What is needed is an exact copy of the lines in the listing below, from the one with "Where should I click to: Select" up to and including the one with "Given: Click the 'open a folder' link", with no other lines.

--------------------------------

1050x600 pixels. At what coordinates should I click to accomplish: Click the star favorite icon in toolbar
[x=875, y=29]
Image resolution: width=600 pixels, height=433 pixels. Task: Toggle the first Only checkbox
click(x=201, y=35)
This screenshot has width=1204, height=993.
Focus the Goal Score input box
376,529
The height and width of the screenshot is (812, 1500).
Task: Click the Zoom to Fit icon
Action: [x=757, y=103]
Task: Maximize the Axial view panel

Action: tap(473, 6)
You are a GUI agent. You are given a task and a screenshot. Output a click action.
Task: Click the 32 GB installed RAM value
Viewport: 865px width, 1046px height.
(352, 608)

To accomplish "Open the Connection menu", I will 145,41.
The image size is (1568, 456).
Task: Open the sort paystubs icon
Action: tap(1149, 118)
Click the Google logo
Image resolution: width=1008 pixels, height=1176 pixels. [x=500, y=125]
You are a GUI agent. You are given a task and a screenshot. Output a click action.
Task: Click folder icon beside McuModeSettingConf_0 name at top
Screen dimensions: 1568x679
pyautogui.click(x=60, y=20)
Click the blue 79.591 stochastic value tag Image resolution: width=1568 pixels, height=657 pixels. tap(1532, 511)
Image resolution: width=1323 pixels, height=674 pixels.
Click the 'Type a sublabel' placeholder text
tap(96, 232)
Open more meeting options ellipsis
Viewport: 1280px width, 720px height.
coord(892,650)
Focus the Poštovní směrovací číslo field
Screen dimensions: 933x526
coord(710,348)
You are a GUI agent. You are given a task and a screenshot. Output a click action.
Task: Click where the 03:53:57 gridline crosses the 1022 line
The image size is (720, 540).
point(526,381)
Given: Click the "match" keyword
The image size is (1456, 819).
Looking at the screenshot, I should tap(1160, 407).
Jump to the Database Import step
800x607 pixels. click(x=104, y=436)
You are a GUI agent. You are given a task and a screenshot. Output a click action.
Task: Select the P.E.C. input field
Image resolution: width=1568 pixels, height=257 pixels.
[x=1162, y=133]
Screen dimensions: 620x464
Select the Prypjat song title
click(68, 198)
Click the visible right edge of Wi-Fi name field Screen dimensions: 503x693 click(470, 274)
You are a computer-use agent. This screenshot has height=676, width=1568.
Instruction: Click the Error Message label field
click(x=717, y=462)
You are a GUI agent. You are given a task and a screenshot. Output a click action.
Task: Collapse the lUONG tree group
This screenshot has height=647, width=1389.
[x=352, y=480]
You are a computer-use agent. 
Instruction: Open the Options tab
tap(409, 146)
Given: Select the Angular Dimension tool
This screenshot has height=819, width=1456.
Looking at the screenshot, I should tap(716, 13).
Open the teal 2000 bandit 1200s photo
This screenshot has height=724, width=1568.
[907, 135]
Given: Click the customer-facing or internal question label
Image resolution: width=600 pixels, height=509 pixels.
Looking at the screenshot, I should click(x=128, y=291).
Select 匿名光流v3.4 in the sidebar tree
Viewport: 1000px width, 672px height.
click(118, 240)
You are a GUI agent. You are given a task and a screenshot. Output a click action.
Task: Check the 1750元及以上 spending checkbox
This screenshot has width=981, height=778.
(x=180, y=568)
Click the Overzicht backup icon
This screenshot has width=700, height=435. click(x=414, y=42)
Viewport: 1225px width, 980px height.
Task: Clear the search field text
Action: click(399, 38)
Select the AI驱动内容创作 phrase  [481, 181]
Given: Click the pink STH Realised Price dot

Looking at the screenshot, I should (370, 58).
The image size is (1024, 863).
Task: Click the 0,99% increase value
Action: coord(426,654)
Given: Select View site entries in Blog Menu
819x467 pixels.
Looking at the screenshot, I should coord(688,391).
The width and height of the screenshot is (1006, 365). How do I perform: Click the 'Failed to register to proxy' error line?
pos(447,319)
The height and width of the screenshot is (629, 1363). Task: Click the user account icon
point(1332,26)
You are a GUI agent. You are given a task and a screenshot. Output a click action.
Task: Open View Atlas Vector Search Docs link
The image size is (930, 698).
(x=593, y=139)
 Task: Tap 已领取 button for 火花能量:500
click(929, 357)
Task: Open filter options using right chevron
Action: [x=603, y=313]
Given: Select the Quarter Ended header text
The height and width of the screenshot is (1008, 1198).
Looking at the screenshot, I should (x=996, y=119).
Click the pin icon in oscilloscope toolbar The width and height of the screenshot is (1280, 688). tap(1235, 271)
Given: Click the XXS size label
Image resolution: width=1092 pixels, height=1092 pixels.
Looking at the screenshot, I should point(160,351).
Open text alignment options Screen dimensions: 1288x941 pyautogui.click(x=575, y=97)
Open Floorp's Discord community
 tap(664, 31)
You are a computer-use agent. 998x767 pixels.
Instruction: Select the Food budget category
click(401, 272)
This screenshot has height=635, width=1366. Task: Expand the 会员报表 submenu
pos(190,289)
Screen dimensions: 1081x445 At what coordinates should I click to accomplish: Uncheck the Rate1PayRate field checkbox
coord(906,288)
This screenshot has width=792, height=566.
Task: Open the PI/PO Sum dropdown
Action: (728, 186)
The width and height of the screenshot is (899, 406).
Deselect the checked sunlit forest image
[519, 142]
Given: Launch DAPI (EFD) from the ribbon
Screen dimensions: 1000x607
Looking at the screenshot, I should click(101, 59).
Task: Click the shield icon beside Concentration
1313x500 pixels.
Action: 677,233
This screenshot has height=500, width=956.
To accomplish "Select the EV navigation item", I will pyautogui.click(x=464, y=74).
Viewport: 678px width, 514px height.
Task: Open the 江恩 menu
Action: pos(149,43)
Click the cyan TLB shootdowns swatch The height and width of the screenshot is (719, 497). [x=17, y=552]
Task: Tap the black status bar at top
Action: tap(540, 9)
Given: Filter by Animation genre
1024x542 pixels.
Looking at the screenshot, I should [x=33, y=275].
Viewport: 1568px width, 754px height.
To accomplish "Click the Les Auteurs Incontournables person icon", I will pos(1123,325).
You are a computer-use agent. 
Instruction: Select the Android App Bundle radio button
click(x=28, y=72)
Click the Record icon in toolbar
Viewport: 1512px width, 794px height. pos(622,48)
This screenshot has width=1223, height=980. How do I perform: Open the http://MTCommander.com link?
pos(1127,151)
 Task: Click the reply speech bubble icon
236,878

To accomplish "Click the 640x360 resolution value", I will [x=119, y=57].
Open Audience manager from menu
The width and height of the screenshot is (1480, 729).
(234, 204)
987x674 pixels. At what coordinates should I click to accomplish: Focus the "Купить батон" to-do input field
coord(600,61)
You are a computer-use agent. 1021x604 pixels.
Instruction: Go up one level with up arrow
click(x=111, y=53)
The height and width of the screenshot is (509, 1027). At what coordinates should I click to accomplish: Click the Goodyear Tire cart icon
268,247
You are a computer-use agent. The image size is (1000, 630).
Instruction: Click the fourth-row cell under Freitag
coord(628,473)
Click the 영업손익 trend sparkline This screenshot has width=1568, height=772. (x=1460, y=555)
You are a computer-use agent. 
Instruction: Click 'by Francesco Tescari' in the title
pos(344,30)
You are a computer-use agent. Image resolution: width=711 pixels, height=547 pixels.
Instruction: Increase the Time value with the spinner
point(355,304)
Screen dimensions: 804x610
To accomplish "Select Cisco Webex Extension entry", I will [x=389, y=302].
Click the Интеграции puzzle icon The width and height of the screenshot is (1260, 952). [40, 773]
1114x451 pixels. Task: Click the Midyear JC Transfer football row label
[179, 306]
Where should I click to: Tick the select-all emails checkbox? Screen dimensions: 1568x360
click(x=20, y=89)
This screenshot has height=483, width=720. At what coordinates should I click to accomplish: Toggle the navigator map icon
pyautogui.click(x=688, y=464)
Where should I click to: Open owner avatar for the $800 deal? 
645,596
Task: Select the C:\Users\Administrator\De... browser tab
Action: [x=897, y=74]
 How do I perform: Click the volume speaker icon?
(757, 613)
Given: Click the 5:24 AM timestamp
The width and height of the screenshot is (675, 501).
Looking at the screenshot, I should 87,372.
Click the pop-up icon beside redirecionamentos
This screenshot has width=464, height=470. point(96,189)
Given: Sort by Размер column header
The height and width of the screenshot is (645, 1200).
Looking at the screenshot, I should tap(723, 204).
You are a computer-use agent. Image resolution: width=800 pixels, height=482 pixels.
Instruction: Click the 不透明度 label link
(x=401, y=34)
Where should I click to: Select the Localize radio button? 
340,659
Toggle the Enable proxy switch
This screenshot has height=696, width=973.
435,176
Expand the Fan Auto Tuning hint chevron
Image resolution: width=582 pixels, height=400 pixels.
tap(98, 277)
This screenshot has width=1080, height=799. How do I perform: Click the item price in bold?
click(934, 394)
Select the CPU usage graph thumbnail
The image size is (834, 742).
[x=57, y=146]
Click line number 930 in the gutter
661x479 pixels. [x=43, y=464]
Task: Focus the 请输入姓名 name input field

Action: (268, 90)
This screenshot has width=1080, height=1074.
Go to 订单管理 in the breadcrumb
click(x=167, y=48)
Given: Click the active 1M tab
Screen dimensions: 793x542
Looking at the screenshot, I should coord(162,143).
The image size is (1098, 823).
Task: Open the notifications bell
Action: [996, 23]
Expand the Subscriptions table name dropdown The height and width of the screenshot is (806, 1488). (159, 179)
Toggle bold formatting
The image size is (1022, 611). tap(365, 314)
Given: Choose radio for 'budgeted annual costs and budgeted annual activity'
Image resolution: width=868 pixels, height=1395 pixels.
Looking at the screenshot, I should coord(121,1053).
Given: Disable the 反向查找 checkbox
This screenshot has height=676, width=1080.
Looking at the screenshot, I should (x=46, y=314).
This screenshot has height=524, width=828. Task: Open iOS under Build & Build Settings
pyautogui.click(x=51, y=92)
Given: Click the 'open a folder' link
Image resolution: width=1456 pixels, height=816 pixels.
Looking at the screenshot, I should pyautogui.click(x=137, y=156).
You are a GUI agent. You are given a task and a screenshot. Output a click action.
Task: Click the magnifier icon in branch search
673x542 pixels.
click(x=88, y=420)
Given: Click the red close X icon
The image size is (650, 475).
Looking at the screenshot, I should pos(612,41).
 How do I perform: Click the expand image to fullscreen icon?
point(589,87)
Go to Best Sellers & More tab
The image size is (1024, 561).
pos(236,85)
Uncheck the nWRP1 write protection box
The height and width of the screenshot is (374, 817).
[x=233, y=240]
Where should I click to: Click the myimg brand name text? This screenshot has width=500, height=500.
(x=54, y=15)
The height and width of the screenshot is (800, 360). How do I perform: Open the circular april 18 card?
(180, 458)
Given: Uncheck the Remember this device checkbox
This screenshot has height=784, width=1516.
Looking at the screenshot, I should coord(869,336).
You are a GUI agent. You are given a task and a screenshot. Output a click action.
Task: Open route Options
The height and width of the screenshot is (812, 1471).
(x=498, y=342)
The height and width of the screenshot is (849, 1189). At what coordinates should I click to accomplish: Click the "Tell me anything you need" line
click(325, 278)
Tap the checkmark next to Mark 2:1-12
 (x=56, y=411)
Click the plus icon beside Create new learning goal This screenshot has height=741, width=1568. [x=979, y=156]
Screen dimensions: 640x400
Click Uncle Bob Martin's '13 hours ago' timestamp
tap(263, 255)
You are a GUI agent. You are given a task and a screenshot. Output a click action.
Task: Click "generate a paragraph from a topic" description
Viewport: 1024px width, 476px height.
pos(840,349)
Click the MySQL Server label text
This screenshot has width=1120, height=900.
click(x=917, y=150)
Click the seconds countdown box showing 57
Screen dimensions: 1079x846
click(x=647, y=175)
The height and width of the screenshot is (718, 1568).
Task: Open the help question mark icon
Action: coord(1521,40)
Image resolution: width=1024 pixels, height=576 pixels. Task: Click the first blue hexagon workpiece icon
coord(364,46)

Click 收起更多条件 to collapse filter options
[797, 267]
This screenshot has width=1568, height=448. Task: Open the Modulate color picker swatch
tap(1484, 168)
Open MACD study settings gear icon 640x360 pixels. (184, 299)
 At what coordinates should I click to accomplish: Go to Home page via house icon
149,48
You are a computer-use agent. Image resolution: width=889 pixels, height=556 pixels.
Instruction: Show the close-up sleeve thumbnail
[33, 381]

--------------------------------

**Task answer:**
Where should I click to: Select the Localize radio button? 
340,659
Toggle the Enable proxy switch
This screenshot has height=696, width=973.
435,176
Expand the Fan Auto Tuning hint chevron
Image resolution: width=582 pixels, height=400 pixels.
tap(98, 277)
This screenshot has width=1080, height=799. How do I perform: Click the item price in bold?
click(934, 394)
Select the CPU usage graph thumbnail
The image size is (834, 742).
[x=57, y=146]
Click line number 930 in the gutter
661x479 pixels. [x=43, y=464]
Task: Focus the 请输入姓名 name input field

Action: (268, 90)
This screenshot has width=1080, height=1074.
Go to 订单管理 in the breadcrumb
click(x=167, y=48)
Given: Click the active 1M tab
Screen dimensions: 793x542
Looking at the screenshot, I should coord(162,143).
The image size is (1098, 823).
Task: Open the notifications bell
Action: [996, 23]
Expand the Subscriptions table name dropdown The height and width of the screenshot is (806, 1488). (159, 179)
Toggle bold formatting
The image size is (1022, 611). tap(365, 314)
Given: Choose radio for 'budgeted annual costs and budgeted annual activity'
Image resolution: width=868 pixels, height=1395 pixels.
Looking at the screenshot, I should coord(121,1053).
Given: Disable the 反向查找 checkbox
This screenshot has height=676, width=1080.
Looking at the screenshot, I should (x=46, y=314).
This screenshot has height=524, width=828. Task: Open iOS under Build & Build Settings
pyautogui.click(x=51, y=92)
Given: Click the 'open a folder' link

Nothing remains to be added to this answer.